Llevaban siglos reencarnándose juntos. Hubo vidas en las que él fue el padre y ella la hija. Otras en las que ella fue el marido y él la esposa. Incluso hubo una vez de infausta memoria en la que fueron hermanos siameses.
Lo importante es que siempre habían estado juntos.
En aquella vida algo salió mal. Él era lama tibetano y ella pastora en Anatolia. Desde niña ella sintió que algo le faltaba y cuando ese anhelo desconocido se hacía demasiado apremiante, salía de la cabaña y se sentaba en una roca mirando hacia el oriente y sólo eso la calmaba un poco.
A los quince años la casaron con otro pastor de un pueblo vecino y ella pensó que el matrimonio borraría esa insatisfacción que tenía desde niña, pero la insatisfacción no hizo más que crecer. Era como una voz interior que le dijera a todas horas que en otra parte existía otra vida.
Su marido no era mala persona y aceptaba que le habían casado con una mujer un poco peculiar. La dejaba con sus manías.
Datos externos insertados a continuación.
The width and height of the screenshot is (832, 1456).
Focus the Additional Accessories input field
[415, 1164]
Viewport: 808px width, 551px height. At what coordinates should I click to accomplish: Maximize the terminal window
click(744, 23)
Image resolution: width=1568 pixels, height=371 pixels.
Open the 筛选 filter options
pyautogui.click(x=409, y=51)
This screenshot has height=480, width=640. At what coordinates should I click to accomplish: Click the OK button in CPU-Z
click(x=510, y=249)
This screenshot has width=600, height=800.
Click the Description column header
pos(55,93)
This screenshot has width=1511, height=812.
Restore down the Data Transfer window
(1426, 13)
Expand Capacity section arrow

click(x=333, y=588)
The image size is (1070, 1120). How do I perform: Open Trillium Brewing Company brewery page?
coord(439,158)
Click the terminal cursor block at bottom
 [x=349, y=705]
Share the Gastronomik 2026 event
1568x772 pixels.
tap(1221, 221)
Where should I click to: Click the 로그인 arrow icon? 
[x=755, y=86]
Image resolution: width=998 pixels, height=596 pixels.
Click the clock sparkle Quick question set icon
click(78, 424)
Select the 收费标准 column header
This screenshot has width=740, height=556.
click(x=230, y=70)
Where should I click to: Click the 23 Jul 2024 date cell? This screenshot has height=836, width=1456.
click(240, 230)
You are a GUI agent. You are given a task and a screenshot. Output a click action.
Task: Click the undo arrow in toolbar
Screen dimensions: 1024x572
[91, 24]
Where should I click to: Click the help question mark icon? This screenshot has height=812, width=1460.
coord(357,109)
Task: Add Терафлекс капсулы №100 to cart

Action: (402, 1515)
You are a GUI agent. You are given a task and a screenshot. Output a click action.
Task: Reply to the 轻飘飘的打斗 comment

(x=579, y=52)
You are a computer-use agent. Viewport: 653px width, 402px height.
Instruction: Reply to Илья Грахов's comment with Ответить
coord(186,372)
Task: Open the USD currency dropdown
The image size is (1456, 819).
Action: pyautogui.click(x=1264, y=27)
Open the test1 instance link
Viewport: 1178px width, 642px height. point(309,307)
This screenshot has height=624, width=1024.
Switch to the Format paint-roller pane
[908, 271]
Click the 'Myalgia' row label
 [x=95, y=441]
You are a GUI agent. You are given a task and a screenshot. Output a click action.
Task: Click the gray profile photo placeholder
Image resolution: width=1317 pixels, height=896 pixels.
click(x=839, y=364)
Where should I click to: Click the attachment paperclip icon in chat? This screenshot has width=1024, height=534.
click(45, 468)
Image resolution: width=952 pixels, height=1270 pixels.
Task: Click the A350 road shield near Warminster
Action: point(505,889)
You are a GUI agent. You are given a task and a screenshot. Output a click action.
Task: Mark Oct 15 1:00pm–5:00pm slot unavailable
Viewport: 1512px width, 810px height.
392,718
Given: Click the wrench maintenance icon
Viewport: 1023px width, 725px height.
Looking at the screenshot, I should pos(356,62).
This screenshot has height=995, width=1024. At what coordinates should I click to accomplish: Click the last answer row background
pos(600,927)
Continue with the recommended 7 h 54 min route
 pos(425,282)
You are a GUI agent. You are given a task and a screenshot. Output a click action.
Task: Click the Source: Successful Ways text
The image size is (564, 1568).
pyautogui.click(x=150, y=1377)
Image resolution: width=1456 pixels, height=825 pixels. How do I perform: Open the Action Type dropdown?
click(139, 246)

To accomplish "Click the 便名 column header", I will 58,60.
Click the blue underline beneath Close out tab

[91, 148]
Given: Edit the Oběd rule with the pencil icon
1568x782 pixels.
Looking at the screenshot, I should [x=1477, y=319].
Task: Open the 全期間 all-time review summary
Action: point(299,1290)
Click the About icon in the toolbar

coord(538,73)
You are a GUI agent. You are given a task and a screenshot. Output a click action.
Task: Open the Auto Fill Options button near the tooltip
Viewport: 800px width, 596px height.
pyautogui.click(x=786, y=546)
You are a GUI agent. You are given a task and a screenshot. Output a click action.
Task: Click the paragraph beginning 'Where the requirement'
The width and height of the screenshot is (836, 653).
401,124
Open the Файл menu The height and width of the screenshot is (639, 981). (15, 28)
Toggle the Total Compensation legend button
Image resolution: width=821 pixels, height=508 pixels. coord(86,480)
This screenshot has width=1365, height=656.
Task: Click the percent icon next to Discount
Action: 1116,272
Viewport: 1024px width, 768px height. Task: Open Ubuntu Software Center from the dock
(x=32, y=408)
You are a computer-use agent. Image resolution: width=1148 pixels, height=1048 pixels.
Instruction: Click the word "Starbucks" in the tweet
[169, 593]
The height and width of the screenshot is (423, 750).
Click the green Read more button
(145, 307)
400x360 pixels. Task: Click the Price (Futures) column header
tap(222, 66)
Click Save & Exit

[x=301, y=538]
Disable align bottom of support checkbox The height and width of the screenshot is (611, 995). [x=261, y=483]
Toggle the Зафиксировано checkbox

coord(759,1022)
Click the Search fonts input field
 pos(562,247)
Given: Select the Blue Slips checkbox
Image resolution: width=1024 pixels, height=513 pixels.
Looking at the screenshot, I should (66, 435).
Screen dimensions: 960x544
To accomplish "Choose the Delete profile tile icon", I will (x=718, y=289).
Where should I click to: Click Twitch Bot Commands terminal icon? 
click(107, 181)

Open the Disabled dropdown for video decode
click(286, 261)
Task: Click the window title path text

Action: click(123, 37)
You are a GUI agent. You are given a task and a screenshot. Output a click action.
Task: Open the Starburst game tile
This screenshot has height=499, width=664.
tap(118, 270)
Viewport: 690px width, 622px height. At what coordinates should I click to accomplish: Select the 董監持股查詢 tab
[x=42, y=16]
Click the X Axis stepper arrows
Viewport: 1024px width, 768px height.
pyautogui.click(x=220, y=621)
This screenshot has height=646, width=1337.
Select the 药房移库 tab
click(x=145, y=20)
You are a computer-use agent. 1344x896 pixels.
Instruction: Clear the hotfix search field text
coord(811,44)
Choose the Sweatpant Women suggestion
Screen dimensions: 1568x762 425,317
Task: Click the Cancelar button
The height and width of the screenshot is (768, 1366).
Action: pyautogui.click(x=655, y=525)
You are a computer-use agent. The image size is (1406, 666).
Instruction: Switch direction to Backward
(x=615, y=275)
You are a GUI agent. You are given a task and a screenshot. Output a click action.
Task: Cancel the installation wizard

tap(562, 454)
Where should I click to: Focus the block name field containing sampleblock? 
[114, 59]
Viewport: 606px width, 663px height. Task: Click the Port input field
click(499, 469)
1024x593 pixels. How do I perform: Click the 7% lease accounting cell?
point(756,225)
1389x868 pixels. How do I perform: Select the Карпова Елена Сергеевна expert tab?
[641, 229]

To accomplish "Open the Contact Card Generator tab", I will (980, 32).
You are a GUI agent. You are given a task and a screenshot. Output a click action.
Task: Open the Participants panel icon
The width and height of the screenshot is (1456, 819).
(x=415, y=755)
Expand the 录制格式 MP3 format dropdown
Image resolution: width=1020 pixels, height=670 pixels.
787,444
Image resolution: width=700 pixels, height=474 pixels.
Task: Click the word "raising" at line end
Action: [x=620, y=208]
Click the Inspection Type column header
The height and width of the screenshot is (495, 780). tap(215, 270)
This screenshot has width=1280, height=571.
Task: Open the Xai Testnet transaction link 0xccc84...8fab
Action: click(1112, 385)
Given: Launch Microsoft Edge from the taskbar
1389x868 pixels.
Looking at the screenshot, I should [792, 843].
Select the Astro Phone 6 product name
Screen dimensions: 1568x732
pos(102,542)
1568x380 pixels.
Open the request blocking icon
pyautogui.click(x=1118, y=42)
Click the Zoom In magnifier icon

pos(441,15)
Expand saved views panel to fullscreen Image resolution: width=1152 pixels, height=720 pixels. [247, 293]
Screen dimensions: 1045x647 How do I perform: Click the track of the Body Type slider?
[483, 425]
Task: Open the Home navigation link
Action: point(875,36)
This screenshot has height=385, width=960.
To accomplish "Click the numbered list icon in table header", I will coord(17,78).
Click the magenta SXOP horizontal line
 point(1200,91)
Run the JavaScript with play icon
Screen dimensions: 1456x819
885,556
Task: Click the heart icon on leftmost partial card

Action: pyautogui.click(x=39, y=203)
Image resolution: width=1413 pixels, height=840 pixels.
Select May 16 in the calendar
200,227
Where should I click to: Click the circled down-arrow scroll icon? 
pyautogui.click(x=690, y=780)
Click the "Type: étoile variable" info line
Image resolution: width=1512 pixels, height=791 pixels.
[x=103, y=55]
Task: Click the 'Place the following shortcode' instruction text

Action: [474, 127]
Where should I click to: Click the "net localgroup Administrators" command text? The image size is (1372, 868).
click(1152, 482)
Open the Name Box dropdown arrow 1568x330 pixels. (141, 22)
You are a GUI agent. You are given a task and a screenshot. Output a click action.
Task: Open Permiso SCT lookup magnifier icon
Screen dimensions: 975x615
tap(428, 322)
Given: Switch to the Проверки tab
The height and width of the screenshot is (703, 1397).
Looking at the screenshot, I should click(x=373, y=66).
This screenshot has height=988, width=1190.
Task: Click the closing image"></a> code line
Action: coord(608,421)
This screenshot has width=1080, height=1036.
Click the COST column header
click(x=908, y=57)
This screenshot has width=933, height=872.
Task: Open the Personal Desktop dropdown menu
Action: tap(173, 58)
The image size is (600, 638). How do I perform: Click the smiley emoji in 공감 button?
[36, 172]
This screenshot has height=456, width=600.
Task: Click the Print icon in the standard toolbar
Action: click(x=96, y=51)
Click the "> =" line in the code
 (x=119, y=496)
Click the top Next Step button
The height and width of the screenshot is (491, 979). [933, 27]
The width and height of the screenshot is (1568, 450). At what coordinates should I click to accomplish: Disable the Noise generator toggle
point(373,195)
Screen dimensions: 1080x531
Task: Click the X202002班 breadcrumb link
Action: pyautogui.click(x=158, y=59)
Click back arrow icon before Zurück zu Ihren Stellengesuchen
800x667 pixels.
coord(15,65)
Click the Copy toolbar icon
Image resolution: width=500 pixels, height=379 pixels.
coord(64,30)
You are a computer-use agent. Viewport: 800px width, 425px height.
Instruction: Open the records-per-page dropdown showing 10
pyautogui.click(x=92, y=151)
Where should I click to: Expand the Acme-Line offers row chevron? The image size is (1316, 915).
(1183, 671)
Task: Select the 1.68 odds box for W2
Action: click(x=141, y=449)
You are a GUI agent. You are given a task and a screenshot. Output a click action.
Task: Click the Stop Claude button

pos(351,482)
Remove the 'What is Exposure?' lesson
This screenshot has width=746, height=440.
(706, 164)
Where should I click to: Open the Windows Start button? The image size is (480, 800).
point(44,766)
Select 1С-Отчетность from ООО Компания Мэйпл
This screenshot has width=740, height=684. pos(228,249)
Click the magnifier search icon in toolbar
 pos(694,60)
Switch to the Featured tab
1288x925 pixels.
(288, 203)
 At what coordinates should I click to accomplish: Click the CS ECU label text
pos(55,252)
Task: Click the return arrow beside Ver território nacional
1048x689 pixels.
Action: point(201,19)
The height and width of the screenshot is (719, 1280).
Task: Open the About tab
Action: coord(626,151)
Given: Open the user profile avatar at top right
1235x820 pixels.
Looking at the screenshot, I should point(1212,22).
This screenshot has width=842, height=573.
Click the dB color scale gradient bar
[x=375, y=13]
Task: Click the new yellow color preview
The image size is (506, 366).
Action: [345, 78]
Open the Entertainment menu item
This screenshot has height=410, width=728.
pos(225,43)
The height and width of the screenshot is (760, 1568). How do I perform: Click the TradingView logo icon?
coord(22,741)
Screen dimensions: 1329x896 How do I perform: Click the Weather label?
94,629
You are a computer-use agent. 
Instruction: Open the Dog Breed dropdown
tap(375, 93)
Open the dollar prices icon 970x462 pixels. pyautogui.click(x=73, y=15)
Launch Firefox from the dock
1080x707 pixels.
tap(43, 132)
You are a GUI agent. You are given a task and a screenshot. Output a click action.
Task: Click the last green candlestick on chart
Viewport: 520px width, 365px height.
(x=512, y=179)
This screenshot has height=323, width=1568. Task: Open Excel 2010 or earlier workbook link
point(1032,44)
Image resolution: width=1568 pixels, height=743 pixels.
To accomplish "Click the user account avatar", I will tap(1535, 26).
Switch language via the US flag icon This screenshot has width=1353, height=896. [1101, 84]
Ordeñaba bien, no miraba a otros hombres y se podía comer lo que cocinaba. Peores mujeres hay en el mundo.
Una noche de otoño ella sintió crecer el anhelo por ese algo desconocido. Era como una bola en su estómago que le impidiera respirar. “Salgo un momento fuera”, le dijo a su marido.
–¿A estas horas?
–Me ha parecido oír un ruido. Tal vez un lobo esté acechando a las ovejas.
–Bueno, pero no tardes. Tengo ganas de cenar.
La luna llena brillaba en el cielo. Echó a andar hasta las dos rocas graníticas que marcaban el borde del prado. El viento ululaba y la llamaba por su nombre. Cuando hubo llegado donde las rocas le pareció que lo más natural era seguir andando.
Pasaron cuarenta años. Ahora hablaba tibetano, sabía ordeñar yaks, conocía varios ritos tántricos, su cabello estaba blanco y ya no sentía ningún anhelo. Entró en la cabaña. Su marido estaba sentado a la mesa.
–Has tardado bastante.
–La noche estaba tan agradable que me olvidé del tiempo. Me puse a andar y me alejé demasiado.
–Está bien. ¿Podrías preparar la cena? Tengo hambre.